The solving step is:

1. **Understand the equation:** Our equation is $x^3 + 3x^2 - 4x + 6 = 0$.
* The last number (the constant term) is $6$. These are our possible 'p' values.
* The number in front of the highest power of x ($x^3$) is $1$. These are our possible 'q' values.

2. **Find the possibilities for 'p' and 'q':**
* According to the Rational Root Theorem, if there's a rational root $p/q$ (where $p$ and $q$ don't share any common factors), then $p$ must be a factor of the constant term ($6$), and $q$ must be a factor of the leading coefficient ($1$).
* Factors of $6$ are: $\pm 1, \pm 2, \pm 3, \pm 6$. These are our possible 'p' values.
* Factors of $1$ are: $\pm 1$. These are our possible 'q' values.

3. **List all possible rational roots:** Since $q$ can only be $\pm 1$, any rational root $p/q$ must just be $p/\pm 1$, which means it must be an integer! So, our only possible rational roots are the factors of 6: $\pm 1, \pm 2, \pm 3, \pm 6$.

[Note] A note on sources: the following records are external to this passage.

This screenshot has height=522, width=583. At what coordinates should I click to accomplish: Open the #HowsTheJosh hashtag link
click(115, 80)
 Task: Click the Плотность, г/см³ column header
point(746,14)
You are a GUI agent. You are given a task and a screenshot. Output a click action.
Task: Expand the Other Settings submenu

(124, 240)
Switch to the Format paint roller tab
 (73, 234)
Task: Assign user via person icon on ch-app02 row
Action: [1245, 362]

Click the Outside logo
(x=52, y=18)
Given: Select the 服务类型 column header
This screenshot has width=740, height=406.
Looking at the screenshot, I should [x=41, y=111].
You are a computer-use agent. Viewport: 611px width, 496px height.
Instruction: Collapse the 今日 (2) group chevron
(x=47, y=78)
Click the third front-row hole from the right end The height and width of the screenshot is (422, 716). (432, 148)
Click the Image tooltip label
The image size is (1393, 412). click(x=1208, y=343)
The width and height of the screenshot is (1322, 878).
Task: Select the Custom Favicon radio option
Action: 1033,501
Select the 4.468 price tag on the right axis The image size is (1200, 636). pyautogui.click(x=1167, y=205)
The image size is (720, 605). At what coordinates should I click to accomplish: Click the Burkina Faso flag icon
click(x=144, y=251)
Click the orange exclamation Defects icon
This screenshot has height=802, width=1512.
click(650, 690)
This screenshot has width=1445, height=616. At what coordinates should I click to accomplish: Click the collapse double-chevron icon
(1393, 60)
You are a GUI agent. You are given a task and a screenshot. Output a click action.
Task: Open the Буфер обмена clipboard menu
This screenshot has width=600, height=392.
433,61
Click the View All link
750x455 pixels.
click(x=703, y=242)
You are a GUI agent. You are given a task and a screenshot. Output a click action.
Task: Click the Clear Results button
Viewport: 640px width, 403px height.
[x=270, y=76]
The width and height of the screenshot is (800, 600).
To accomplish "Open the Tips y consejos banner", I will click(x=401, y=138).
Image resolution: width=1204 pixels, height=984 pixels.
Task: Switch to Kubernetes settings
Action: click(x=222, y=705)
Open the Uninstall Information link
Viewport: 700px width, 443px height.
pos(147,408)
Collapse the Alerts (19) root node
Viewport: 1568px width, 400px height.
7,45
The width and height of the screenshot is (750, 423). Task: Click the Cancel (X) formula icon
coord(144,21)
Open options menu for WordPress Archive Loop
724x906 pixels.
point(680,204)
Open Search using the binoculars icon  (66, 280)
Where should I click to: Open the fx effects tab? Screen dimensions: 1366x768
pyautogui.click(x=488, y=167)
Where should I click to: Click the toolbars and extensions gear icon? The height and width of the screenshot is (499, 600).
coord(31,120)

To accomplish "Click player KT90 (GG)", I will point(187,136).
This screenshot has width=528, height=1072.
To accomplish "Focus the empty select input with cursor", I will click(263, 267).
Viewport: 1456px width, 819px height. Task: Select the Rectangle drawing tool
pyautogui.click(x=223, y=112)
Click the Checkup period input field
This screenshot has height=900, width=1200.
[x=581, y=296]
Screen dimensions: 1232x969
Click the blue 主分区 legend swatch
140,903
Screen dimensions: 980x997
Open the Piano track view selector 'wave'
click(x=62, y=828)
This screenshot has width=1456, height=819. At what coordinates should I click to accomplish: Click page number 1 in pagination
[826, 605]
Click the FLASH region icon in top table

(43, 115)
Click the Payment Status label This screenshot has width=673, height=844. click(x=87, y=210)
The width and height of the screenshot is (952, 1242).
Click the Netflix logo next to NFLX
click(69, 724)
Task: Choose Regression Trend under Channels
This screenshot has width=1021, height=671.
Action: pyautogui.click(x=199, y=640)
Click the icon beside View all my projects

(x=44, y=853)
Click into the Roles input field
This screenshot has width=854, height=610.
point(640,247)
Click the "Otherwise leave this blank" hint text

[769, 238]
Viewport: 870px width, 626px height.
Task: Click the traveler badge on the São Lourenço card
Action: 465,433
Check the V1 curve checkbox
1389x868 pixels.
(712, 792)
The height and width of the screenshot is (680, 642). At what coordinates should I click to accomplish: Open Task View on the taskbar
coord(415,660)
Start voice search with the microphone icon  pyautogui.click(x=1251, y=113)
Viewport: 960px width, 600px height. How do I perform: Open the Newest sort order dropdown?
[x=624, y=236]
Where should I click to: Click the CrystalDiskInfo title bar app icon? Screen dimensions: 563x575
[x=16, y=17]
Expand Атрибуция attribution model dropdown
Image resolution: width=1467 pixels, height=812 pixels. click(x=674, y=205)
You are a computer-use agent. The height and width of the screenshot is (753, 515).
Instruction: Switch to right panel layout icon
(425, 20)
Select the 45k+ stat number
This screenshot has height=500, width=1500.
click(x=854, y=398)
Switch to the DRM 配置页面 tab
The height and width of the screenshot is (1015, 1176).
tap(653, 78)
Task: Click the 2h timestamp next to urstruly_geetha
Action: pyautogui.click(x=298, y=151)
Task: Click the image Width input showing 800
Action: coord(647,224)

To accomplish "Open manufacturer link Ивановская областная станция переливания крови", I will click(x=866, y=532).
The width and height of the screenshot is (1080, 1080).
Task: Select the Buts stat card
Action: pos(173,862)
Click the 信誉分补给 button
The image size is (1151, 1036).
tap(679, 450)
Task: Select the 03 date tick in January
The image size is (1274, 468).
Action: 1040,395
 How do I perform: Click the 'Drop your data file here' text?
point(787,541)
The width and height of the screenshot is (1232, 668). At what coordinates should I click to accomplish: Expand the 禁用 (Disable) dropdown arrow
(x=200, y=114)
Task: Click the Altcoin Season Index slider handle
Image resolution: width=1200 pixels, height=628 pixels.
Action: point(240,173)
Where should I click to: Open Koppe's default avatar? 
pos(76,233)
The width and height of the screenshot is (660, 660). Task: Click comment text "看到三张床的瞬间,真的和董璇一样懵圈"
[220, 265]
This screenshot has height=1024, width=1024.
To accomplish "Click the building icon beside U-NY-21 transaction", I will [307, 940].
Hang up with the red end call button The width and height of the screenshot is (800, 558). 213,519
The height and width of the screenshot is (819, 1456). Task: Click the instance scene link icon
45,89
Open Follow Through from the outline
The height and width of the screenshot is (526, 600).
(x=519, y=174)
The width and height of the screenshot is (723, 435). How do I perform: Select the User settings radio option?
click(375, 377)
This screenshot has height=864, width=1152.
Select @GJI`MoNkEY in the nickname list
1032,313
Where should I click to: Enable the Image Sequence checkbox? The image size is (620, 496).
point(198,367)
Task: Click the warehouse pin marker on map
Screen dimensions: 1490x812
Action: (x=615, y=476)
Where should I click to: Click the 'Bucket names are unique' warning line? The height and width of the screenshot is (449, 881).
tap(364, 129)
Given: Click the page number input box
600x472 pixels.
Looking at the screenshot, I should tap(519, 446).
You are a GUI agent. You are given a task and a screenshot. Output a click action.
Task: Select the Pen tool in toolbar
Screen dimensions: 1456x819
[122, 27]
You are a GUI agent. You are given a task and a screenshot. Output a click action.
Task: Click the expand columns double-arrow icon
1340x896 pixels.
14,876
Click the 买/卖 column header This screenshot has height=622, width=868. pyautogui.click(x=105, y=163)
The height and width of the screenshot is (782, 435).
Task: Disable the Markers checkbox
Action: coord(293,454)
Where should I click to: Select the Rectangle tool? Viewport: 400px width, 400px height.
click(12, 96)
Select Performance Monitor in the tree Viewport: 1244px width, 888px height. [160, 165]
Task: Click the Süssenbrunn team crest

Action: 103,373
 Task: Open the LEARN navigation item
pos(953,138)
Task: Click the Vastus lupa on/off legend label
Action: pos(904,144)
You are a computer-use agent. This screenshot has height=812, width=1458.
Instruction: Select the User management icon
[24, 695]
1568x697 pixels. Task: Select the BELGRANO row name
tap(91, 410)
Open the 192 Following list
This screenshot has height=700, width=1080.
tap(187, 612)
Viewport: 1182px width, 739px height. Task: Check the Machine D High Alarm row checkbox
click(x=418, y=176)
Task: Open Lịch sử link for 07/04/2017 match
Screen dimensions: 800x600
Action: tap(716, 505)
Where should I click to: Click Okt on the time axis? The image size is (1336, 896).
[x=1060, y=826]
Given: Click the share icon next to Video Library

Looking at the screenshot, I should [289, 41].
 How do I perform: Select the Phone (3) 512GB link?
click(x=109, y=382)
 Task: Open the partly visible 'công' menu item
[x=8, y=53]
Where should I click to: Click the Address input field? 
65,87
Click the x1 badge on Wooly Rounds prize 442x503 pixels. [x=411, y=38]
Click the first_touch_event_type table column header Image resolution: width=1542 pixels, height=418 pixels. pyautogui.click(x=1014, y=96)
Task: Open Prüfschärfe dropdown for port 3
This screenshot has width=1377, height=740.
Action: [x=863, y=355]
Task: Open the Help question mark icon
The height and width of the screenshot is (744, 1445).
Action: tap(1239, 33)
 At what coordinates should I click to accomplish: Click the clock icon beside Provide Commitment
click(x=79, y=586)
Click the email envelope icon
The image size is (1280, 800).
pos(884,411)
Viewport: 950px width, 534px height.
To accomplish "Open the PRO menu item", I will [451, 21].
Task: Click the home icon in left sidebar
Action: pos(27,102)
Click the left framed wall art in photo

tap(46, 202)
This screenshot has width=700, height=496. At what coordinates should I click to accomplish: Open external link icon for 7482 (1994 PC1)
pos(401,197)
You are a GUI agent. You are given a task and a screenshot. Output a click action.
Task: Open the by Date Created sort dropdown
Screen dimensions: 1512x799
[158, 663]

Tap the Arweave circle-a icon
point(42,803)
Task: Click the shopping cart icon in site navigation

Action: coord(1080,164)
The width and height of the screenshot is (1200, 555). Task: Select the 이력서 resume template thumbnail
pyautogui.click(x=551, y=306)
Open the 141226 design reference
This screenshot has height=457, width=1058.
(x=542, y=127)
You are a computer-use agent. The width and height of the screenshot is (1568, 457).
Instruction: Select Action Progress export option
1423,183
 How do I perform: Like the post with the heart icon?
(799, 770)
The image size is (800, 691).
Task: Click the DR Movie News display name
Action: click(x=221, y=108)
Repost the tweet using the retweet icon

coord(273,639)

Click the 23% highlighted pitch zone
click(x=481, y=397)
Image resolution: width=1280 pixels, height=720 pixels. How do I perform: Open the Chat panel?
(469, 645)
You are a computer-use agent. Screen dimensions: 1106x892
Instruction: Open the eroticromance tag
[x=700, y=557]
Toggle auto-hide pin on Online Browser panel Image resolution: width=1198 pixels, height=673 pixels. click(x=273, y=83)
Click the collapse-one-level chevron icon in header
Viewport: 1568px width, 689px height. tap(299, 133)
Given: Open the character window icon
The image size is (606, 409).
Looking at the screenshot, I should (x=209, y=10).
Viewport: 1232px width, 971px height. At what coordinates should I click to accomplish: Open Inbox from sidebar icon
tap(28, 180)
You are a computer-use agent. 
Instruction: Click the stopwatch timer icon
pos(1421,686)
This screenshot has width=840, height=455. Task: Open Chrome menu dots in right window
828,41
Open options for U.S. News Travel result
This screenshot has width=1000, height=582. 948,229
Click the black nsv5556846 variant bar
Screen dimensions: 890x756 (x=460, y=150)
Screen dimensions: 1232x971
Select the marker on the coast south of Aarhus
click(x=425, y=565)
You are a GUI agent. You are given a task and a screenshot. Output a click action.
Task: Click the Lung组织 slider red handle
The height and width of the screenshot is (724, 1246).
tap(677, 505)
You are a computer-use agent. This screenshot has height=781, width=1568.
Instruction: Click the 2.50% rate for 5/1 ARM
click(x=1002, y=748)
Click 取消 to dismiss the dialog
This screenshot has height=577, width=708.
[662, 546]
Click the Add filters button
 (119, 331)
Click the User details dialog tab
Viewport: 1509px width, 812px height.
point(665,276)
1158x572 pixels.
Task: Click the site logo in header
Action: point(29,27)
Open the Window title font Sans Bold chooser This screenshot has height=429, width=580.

4. **Test each possible root:** Now we just plug each of these numbers into the equation to see if any of them make the equation equal to zero.

* If $x = 1$: $1^3 + 3(1)^2 - 4(1) + 6 = 1 + 3 - 4 + 6 = 6 \neq 0$
* If $x = -1$: $(-1)^3 + 3(-1)^2 - 4(-1) + 6 = -1 + 3 + 4 + 6 = 12 \neq 0$
* If $x = 2$: $2^3 + 3(2)^2 - 4(2) + 6 = 8 + 12 - 8 + 6 = 18 \neq 0$
* If $x = -2$: $(-2)^3 + 3(-2)^2 - 4(-2) + 6 = -8 + 12 + 8 + 6 = 18 \neq 0$
* If $x = 3$: $3^3 + 3(3)^2 - 4(3) + 6 = 27 + 27 - 12 + 6 = 48 \neq 0$
* If $x = -3$: $(-3)^3 + 3(-3)^2 - 4(-3) + 6 = -27 + 27 + 12 + 6 = 18 \neq 0$
* If $x = 6$: $6^3 + 3(6)^2 - 4(6) + 6 = 216 + 108 - 24 + 6 = 306 \neq 0$
* If $x = -6$: $(-6)^3 + 3(-6)^2 - 4(-6) + 6 = -216 + 108 + 24 + 6 = -78 \neq 0$

5. **Conclusion:** Since none of the possible rational roots worked (none made the equation equal to zero), it means there are no rational roots for this equation!